ASSIGNMENT:
The response should hold each line from the entries below where "computer" is found.

INFORMATION PROVIDED:
^^^^^^^^

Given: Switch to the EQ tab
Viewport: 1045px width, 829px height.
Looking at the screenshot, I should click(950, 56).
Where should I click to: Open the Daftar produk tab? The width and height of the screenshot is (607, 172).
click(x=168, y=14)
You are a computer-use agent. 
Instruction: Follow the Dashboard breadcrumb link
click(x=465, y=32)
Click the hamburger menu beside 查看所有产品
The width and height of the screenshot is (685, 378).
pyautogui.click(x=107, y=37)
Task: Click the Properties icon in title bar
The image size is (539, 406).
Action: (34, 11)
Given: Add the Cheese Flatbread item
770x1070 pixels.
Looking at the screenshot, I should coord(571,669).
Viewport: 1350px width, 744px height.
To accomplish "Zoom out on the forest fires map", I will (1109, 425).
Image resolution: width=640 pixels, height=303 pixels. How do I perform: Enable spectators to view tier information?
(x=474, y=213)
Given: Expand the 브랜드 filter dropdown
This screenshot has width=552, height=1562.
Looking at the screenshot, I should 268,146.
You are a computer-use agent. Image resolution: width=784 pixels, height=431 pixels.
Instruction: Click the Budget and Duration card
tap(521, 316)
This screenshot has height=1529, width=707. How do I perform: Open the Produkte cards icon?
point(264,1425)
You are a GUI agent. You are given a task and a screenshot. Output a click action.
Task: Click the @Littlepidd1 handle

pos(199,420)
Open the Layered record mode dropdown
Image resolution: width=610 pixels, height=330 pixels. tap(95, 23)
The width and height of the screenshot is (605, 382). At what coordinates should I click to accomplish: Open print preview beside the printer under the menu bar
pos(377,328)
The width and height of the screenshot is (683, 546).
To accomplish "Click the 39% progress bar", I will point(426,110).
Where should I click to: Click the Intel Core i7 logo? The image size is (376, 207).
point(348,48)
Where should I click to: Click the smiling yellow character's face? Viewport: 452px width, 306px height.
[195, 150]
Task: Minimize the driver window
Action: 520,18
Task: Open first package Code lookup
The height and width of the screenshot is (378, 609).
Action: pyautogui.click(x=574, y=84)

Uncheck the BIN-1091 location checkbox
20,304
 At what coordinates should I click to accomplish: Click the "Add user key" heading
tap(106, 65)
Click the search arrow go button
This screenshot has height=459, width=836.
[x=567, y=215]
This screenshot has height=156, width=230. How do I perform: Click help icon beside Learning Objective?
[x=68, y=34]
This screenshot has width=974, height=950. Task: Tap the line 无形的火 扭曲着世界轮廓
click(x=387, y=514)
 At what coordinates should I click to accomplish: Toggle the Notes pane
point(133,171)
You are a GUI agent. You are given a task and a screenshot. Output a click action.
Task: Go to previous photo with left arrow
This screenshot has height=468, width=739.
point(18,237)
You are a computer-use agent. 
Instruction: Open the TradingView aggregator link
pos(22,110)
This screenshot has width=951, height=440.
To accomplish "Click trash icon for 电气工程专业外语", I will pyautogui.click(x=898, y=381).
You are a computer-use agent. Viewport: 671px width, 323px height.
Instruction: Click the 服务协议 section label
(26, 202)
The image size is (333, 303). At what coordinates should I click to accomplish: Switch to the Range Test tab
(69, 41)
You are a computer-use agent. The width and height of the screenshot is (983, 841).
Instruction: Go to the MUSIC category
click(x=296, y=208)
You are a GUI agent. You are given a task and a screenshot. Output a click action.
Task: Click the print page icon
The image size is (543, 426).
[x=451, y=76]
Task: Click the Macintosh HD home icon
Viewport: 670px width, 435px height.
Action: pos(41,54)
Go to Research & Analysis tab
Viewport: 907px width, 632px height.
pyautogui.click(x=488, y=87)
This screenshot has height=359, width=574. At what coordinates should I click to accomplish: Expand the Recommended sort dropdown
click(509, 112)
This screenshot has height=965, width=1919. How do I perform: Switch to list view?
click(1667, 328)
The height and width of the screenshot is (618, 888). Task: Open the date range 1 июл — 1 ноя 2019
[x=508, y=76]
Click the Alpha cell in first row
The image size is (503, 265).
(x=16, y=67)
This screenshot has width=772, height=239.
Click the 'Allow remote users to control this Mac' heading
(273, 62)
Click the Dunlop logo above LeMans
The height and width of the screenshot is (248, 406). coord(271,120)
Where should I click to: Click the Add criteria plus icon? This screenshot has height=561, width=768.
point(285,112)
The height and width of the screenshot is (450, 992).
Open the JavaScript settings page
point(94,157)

^^^^^^^^

EXERCISE RESULT:
You are a computer-use agent. 
You are a computer-use agent. Image resolution: width=784 pixels, height=431 pixels.
You are a computer-use agent. 
You are a computer-use agent. Viewport: 671px width, 323px height.
You are a computer-use agent. The width and height of the screenshot is (983, 841).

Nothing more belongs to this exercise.